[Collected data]
+ + + +
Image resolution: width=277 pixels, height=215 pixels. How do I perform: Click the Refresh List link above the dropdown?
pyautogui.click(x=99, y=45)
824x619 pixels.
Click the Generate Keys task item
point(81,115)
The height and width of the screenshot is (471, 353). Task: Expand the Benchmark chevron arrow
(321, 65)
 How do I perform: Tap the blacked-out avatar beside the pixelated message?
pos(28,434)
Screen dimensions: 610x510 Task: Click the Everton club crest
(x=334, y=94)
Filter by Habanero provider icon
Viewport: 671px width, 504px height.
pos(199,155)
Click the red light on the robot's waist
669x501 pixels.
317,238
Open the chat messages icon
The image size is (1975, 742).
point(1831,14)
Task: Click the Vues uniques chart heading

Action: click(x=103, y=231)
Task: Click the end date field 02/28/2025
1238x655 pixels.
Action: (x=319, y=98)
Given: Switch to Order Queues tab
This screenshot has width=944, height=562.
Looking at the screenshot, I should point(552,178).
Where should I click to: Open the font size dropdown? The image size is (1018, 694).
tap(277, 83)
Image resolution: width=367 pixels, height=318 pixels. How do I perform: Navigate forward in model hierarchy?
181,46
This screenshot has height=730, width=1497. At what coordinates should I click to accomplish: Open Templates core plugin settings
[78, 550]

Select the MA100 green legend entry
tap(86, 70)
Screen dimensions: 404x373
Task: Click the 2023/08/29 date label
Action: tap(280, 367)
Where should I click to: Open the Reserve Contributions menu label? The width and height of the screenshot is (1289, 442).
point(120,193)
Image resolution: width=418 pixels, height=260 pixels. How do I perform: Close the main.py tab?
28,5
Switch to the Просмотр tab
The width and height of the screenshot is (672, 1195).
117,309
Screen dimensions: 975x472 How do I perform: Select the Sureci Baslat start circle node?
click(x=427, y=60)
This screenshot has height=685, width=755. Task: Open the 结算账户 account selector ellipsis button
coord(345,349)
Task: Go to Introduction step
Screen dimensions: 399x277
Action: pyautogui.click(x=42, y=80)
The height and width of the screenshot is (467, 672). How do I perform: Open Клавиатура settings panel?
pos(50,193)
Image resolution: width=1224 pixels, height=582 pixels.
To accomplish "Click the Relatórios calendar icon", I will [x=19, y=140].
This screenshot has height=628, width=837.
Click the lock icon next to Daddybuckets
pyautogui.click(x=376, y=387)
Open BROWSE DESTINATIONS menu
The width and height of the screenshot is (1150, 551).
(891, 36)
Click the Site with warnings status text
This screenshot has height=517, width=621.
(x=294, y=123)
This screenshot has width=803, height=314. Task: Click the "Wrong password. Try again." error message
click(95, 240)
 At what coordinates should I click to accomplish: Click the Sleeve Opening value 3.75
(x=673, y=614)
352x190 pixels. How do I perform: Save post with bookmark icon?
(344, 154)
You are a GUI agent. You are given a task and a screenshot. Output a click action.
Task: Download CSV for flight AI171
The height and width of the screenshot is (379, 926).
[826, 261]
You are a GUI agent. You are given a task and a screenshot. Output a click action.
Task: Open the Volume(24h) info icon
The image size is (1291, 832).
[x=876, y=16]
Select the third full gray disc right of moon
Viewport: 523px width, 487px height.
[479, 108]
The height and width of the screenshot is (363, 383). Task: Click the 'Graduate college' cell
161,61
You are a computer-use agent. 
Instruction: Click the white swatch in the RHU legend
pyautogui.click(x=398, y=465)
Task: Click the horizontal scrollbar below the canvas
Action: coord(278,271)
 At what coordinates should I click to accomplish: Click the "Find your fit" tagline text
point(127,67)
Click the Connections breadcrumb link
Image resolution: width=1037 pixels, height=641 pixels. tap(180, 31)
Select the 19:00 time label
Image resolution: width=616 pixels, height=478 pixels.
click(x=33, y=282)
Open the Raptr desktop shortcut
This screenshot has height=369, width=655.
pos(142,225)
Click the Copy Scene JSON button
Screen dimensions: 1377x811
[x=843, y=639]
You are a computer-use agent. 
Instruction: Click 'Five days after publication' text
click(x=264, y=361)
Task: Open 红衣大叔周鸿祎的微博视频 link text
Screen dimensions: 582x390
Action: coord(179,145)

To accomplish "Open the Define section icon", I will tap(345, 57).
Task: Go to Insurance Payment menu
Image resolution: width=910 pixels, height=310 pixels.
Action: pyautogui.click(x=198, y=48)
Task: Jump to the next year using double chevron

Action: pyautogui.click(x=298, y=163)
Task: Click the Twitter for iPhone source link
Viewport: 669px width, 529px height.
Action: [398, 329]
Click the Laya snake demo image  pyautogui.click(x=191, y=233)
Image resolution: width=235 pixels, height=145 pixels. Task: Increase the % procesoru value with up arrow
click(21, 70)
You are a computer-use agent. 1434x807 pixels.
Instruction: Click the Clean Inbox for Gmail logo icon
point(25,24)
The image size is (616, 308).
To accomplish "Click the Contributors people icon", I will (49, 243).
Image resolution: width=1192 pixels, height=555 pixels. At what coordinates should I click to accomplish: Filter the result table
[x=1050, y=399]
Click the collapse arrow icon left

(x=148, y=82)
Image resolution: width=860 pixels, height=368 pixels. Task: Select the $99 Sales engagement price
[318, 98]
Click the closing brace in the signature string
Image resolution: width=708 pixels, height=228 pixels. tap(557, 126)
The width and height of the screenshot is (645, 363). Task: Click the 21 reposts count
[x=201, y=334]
+ + + +
▸ **What the task requires**: Above are the records. Copy the lines beginning at the one that has "Screen dimensions: 610x510" and ending with the one that has "Task: Click the end date field 02/28/2025", unchanged.

▸ **Written answer**:
Screen dimensions: 610x510 Task: Click the Everton club crest
(x=334, y=94)
Filter by Habanero provider icon
Viewport: 671px width, 504px height.
pos(199,155)
Click the red light on the robot's waist
669x501 pixels.
317,238
Open the chat messages icon
The image size is (1975, 742).
point(1831,14)
Task: Click the Vues uniques chart heading

Action: click(x=103, y=231)
Task: Click the end date field 02/28/2025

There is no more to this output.